THE PROBLEM >> Scan the data below for the string "will". Copy every line where it appears.

Stored records
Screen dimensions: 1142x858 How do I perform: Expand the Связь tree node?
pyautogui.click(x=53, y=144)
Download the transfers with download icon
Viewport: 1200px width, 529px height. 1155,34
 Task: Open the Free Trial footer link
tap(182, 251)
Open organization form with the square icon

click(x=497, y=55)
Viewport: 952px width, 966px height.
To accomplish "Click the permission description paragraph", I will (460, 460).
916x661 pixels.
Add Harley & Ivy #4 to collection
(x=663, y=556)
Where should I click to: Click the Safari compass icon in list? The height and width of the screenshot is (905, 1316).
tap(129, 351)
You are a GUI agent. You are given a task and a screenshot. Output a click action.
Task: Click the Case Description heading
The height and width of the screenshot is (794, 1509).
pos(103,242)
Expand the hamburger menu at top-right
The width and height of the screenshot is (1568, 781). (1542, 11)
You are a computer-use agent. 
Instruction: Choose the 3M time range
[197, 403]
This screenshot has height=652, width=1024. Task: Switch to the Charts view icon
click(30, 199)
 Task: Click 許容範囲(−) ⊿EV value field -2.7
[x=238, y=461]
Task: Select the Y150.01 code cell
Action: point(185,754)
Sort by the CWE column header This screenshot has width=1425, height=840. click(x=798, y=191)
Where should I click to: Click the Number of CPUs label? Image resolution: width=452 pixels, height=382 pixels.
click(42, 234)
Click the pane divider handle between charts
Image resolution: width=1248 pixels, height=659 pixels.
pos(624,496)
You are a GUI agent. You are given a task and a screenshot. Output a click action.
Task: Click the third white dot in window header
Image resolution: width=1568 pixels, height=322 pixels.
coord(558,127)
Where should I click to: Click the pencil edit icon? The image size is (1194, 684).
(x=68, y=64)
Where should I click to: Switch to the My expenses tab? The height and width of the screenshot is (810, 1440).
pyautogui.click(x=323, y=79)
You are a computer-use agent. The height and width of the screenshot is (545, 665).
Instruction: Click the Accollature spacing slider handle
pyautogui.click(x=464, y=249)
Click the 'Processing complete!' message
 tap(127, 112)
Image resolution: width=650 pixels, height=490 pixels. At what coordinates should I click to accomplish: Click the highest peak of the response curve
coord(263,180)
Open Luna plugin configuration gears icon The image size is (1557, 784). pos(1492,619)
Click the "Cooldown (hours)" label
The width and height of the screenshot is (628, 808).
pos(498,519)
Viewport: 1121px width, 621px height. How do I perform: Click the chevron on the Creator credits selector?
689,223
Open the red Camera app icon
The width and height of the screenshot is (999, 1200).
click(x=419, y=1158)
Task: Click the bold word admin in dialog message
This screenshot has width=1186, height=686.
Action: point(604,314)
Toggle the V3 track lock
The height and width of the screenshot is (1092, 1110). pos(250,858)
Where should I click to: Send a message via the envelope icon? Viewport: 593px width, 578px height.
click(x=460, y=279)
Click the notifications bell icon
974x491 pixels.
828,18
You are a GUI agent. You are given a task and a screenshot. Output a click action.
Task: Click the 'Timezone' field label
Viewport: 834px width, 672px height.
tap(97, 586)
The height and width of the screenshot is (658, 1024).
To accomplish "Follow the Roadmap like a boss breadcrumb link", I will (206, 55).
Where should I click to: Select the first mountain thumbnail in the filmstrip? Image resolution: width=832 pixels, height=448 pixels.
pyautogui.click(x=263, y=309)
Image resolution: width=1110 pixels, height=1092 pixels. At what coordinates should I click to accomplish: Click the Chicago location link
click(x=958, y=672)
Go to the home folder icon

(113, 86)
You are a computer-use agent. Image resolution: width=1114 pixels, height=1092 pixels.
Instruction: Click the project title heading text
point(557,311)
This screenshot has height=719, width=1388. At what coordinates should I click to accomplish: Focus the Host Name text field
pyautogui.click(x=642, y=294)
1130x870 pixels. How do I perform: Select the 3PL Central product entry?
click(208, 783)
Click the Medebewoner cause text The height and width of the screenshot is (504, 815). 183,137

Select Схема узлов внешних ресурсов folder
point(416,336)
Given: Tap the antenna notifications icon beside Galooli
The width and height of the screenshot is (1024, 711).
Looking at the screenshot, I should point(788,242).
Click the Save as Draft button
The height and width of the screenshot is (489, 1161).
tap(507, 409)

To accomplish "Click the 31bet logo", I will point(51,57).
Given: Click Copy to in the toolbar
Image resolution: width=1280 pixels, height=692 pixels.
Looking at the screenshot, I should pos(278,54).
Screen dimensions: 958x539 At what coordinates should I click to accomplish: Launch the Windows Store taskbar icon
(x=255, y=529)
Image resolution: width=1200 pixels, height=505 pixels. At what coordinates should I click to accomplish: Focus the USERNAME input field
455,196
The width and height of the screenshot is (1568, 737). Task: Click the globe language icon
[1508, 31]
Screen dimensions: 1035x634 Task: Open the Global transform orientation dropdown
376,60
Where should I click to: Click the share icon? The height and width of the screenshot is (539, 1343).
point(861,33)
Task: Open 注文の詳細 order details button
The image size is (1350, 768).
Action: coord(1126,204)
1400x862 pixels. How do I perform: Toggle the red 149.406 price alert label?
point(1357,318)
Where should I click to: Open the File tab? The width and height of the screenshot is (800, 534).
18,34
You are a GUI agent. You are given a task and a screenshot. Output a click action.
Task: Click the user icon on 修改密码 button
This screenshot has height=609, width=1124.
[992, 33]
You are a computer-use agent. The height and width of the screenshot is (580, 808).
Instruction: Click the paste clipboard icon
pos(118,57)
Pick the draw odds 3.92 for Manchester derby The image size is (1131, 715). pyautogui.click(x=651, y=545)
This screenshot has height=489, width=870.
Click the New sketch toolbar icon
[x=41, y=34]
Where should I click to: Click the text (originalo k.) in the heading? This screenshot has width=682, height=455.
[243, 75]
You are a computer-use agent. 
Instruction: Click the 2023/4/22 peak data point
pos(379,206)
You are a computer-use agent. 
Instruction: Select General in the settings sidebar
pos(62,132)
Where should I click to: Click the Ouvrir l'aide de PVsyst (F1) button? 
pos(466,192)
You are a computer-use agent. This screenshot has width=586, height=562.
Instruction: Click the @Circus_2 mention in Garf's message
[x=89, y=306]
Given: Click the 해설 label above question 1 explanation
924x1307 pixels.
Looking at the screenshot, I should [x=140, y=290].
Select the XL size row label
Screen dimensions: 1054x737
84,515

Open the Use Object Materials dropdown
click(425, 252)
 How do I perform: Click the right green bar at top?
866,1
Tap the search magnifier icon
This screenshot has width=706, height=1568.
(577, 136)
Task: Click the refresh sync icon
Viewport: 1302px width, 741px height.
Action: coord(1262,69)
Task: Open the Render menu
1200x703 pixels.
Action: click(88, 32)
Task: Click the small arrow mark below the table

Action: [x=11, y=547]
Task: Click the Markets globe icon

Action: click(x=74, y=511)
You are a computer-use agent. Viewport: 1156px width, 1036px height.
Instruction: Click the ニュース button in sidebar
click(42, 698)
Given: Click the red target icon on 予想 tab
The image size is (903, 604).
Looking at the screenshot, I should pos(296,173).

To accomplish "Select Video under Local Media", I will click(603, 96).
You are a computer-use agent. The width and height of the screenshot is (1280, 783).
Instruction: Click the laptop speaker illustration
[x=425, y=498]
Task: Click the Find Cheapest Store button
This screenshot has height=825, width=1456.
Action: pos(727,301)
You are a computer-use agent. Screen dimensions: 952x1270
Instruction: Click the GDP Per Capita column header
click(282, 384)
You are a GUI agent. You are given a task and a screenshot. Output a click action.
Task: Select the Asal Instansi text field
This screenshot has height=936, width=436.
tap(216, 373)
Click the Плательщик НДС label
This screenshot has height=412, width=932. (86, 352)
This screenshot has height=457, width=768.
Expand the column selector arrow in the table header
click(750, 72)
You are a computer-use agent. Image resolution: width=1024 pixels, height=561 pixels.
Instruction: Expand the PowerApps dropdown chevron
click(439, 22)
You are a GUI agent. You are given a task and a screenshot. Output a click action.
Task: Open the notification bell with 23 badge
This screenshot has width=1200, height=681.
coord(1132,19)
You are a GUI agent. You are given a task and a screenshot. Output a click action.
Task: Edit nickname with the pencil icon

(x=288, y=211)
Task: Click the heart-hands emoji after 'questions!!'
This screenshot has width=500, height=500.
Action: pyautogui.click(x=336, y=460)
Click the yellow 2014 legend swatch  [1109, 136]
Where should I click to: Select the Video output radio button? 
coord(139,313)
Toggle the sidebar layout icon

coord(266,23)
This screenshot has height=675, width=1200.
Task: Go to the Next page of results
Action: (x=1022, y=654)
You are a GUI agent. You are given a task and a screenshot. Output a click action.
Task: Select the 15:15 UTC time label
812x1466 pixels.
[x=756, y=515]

ANSWER SECTION >>
To accomplish "Click the permission description paragraph", I will (460, 460).
To accomplish "Follow the Roadmap like a boss breadcrumb link", I will (206, 55).
To accomplish "Click the 31bet logo", I will point(51,57).
To accomplish "Select Video under Local Media", I will click(603, 96).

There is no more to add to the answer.